Go through the material and copy each line that includes "computer".

Exercise data START

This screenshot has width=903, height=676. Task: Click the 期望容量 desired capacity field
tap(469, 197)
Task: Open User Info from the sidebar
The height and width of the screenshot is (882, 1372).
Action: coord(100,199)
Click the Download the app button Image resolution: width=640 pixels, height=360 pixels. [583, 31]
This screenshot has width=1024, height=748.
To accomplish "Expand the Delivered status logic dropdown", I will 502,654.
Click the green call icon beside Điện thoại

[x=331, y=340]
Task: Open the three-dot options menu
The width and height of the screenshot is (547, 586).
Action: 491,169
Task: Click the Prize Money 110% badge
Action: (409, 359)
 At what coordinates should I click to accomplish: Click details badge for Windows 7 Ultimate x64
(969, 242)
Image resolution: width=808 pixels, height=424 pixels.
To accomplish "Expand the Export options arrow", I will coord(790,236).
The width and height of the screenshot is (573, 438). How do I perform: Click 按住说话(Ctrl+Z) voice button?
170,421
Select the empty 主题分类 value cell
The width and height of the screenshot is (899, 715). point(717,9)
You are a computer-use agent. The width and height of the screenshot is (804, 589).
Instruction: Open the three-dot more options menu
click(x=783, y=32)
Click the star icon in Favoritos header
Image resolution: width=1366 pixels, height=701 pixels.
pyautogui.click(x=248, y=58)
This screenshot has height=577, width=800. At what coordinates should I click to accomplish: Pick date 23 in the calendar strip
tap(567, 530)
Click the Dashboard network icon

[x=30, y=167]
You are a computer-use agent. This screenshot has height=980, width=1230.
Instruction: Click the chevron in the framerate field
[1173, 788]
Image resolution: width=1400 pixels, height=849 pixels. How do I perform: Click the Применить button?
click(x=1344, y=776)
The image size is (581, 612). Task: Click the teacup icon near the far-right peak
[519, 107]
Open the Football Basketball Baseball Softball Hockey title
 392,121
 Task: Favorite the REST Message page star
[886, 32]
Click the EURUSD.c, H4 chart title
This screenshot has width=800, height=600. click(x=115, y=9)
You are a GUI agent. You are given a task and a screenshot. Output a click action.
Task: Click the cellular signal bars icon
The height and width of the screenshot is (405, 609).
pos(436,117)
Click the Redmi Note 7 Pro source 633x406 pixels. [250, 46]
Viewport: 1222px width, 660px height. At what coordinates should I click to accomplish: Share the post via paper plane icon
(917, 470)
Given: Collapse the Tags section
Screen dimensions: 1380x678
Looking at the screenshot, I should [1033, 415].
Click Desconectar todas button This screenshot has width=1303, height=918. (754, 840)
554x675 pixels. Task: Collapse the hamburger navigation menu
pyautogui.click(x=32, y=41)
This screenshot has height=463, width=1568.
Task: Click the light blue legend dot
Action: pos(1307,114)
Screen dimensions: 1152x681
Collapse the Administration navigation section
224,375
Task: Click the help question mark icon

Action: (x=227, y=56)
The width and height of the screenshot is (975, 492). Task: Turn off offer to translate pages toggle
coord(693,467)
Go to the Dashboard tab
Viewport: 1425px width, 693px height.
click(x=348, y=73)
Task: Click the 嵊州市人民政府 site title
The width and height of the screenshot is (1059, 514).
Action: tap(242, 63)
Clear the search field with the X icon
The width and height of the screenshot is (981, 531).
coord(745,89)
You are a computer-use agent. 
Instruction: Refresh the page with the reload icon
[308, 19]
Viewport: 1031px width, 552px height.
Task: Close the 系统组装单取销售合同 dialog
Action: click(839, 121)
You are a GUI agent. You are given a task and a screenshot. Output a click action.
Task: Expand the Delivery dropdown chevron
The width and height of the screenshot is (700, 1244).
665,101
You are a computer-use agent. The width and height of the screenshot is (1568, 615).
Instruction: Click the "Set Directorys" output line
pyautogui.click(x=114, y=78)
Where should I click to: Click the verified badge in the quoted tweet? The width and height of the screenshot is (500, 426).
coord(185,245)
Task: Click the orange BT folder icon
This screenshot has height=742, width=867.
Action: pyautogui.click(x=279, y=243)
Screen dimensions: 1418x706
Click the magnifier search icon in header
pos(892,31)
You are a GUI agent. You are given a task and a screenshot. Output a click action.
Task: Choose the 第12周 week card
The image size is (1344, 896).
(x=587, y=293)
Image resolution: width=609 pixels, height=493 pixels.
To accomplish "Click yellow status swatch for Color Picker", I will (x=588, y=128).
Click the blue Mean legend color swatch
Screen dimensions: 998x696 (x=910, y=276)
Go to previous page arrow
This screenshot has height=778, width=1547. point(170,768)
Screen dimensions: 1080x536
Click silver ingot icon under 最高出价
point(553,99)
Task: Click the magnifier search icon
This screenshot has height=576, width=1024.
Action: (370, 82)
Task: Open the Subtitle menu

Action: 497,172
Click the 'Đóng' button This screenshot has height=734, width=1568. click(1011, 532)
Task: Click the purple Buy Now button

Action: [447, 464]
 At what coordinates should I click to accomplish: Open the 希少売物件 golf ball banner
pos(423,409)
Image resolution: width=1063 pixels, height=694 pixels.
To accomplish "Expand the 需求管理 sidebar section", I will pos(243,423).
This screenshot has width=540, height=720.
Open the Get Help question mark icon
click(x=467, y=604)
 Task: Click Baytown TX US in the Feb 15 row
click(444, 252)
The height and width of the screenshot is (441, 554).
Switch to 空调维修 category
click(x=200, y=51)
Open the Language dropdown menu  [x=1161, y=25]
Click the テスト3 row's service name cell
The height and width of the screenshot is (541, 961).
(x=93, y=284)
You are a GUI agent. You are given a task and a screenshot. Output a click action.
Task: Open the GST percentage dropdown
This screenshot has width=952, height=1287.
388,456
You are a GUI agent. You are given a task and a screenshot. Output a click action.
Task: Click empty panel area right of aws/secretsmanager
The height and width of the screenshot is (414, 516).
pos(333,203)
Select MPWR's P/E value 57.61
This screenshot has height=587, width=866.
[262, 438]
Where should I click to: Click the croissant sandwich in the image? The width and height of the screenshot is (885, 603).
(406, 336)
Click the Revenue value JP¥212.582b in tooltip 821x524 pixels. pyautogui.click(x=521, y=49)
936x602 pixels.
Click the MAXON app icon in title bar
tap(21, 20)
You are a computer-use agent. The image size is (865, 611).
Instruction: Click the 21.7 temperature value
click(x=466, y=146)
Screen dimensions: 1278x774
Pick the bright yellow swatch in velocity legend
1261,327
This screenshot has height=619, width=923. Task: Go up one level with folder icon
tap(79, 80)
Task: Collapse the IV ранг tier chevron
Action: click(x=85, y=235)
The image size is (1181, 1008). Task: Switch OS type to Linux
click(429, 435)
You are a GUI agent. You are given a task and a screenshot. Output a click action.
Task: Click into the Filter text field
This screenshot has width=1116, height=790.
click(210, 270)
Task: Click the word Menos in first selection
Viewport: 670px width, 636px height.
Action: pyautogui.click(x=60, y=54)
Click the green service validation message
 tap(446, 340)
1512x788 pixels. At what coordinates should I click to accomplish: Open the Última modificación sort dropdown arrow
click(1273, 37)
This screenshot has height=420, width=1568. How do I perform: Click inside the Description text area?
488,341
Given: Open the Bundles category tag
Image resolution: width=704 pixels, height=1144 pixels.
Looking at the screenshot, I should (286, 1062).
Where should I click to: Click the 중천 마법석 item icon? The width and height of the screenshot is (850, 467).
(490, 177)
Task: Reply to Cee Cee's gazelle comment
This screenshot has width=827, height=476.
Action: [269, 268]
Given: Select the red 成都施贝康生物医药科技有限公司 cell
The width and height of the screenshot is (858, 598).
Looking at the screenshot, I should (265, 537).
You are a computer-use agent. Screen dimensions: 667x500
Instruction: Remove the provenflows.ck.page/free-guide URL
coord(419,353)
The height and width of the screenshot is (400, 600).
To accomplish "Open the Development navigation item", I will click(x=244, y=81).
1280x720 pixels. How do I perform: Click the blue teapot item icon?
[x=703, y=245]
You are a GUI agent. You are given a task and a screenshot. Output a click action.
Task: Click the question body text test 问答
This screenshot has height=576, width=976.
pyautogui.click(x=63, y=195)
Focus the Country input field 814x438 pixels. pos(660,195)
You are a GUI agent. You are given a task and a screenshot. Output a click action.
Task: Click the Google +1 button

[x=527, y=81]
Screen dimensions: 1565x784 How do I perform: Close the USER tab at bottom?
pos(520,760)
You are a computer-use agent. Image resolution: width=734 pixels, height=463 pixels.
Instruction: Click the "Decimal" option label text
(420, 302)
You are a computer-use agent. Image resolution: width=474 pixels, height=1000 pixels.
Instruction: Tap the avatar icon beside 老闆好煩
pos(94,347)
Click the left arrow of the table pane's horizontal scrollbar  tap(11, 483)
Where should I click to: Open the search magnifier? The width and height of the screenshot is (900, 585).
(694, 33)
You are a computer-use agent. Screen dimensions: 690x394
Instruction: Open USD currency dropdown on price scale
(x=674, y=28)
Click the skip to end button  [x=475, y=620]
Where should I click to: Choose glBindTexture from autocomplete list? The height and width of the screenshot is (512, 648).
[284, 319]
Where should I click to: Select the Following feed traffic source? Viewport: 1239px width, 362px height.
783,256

Exercise data END

■ Response box:
You are a computer-use agent. The width and height of the screenshot is (804, 589).
You are a computer-use agent. This screenshot has height=980, width=1230.
You are a computer-use agent. 
You are a computer-use agent. The width and height of the screenshot is (1568, 615).
You are a computer-use agent. The image size is (865, 611).
You are a computer-use agent. Screen dimensions: 667x500
You are a computer-use agent. Image resolution: width=734 pixels, height=463 pixels.
You are a computer-use agent. Image resolution: width=474 pixels, height=1000 pixels.
You are a computer-use agent. Screen dimensions: 690x394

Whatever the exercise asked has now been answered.